### Quoted passage

Phishing, fairness, and more: CyLab’s 2021 seed funding awardees
Daniel Tkacik
Feb 19, 2021
Over $350K in seed funding has been awarded to 14 different faculty and staff in seven different departments across three colleges at CMU. Funding was awarded based on the projects’ intellectual merit, originality, fit towards CyLab’s priorities, and potential impact.
“We’re excited to help seed and continue some exciting security and privacy research projects being conducted by faculty across the university,” said CyLab director Lorrie Cranor.
The awards selection committee, made up of CyLab-affiliated faculty and representatives from partner organizations, prioritized the following aspects in no particular order when making their selections:
- Collaboration between CyLab faculty in multiple departments
- Projects led by or having significant involvement of junior faculty
- Seed projects that are good candidates for follow-on funding from government or industry sources
- Projects that are making good progress but reaching the end of their previous funding and need funding to finish or to continue the project until other sources of funding are obtained
- Efforts to transition research to practice, e.g. by preparing software for release as open source projects, conducting field trials, or deploying research results in real-world applications
- Projects that can get started quickly and make significant progress with a small amount of funding
- Non-traditional projects that may be difficult to fund through other sources
- Education or outreach projects aimed at broadening participation in the security and privacy field
We’re excited to help seed and continue some exciting security and privacy research projects being conducted by faculty across the university.

### Provided records

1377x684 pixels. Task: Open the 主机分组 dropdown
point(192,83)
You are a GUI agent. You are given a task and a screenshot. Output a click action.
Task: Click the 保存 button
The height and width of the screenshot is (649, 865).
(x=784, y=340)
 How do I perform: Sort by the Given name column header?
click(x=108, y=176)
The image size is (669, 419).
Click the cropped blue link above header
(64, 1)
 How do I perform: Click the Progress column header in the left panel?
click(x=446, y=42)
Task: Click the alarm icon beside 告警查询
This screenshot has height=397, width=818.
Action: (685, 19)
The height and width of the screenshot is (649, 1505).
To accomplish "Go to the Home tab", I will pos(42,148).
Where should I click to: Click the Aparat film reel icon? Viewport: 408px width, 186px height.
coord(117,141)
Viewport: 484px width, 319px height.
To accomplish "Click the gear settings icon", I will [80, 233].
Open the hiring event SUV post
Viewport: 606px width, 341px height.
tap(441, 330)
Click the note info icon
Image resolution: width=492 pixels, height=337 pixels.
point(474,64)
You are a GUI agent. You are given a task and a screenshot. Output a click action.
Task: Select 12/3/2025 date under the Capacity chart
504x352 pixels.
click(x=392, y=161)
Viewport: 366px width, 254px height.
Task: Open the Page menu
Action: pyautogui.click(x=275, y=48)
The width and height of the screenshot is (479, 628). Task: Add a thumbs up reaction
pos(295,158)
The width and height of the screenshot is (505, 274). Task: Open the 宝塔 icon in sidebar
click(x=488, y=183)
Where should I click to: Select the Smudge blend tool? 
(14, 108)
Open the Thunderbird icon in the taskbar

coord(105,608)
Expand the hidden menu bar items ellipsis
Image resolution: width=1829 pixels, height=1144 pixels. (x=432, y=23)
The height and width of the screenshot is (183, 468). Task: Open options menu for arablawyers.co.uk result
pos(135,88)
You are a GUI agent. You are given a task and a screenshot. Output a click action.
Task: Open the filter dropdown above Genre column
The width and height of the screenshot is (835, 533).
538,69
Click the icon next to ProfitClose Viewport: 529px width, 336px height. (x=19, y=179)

### Job
Please reproduce the full seed funding announcement word for word. The data comes from a different source than the seed funding announcement.

### Task response
Phishing, fairness, and more: CyLab’s 2021 seed funding awardees
Daniel Tkacik
Feb 19, 2021
Over $350K in seed funding has been awarded to 14 different faculty and staff in seven different departments across three colleges at CMU. Funding was awarded based on the projects’ intellectual merit, originality, fit towards CyLab’s priorities, and potential impact.
“We’re excited to help seed and continue some exciting security and privacy research projects being conducted by faculty across the university,” said CyLab director Lorrie Cranor.
The awards selection committee, made up of CyLab-affiliated faculty and representatives from partner organizations, prioritized the following aspects in no particular order when making their selections:
- Collaboration between CyLab faculty in multiple departments
- Projects led by or having significant involvement of junior faculty
- Seed projects that are good candidates for follow-on funding from government or industry sources
- Projects that are making good progress but reaching the end of their previous funding and need funding to finish or to continue the project until other sources of funding are obtained
- Efforts to transition research to practice, e.g. by preparing software for release as open source projects, conducting field trials, or deploying research results in real-world applications
- Projects that can get started quickly and make significant progress with a small amount of funding
- Non-traditional projects that may be difficult to fund through other sources
- Education or outreach projects aimed at broadening participation in the security and privacy field
We’re excited to help seed and continue some exciting security and privacy research projects being conducted by faculty across the university.